The Complete Book Of Fallen Angels

Home > Other > The Complete Book Of Fallen Angels > Page 53
The Complete Book Of Fallen Angels Page 53

by Valmore Daniels


  I needed a guide.

  Father Miles Webber seemed to be the only one who had any answers.

  It was too late to call Hollingsworth and tell him what I’d discovered. The news could wait until the morning.

  Besides, I was so tired my eyes were crossing.

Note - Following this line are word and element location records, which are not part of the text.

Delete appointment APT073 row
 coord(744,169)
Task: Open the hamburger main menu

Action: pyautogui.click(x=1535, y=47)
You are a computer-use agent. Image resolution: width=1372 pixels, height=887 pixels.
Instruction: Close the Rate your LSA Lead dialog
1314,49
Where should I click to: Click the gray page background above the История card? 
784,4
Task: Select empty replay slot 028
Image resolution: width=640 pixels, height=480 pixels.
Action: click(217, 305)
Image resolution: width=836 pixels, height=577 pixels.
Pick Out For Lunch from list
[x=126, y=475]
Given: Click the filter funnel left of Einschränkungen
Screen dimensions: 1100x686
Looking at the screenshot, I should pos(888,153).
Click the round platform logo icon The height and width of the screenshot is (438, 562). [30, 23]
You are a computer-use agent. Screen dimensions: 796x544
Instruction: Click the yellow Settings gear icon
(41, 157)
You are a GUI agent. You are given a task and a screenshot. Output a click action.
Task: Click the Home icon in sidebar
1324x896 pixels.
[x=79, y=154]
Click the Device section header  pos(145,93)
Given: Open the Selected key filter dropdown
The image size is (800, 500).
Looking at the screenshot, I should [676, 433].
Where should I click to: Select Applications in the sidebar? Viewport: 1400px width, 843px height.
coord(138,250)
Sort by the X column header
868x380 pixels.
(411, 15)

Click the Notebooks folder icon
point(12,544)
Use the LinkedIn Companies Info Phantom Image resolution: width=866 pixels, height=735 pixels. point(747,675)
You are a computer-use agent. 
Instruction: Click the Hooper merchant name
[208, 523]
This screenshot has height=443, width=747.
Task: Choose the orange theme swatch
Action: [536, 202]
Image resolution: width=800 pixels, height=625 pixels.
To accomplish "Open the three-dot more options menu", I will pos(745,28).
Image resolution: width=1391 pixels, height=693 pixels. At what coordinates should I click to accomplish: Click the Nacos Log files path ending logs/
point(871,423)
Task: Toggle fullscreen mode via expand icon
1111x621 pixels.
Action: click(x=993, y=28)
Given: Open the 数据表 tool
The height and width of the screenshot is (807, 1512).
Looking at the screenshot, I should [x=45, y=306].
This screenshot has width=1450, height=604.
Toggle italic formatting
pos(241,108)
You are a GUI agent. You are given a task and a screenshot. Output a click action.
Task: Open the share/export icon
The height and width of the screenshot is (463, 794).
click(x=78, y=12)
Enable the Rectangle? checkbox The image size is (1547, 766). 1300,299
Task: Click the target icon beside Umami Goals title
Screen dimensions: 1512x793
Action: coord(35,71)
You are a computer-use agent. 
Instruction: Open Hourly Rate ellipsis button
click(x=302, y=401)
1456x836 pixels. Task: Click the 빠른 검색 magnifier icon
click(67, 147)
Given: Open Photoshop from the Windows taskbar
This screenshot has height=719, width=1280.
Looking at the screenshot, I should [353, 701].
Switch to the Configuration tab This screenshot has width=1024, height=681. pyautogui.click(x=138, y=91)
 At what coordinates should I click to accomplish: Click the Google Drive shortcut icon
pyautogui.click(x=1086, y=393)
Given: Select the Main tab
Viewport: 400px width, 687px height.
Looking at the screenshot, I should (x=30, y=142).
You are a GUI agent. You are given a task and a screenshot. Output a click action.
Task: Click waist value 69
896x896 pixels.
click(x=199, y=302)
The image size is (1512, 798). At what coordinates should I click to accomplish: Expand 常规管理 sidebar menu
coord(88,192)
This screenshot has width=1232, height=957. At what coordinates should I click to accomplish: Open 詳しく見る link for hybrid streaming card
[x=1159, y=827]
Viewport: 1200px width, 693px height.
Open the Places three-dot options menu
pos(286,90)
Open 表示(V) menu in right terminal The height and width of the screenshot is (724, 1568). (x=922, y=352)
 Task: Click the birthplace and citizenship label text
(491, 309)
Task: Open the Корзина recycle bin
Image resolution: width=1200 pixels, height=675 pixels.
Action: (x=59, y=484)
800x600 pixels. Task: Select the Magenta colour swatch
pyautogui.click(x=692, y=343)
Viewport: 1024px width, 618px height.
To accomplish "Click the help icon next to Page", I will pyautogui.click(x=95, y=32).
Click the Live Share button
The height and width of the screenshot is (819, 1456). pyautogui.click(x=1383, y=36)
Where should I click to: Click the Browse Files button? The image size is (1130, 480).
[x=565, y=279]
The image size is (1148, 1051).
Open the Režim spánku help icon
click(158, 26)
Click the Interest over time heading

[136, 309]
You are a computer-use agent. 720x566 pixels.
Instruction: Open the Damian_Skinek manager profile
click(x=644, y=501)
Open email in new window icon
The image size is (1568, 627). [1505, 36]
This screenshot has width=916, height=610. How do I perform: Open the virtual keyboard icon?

I eyed the long couch in the office longingly.

  There was a small throw blanket folded at the end of the couch, and I used it as a pillow.

  Though I’d been awake close to twenty hours, I didn’t think I could slow my thoughts enough to fall asleep.

  * * *

  It came as a complete surprise to me when I woke up early the next morning with Hollingsworth standing over me, a coffee in either hand.

  “Daylight’s wasting,” he said, handing me one of the cups. “We’ve got a long drive ahead of us.”

  * * *

  As we navigated our way out of the city in Vanderburgh’s SUV, I outlined my thoughts. When I finished, Hollingsworth fell silent for a minute.

  Finally, he asked, “How long do you think your father was possessed?”

  “Sometime before my mother died and after I was born.”

  He glanced in my direction. “How do you know?”

  “I remember him telling me he and my mother went skiing one winter when I was still a baby, leaving me with my grandparents for the week. He had an accident and broke his ankle. They had to come home early, and he took a month off work to recuperate. If he had the power to heal himself then, there wouldn’t be a story to tell.”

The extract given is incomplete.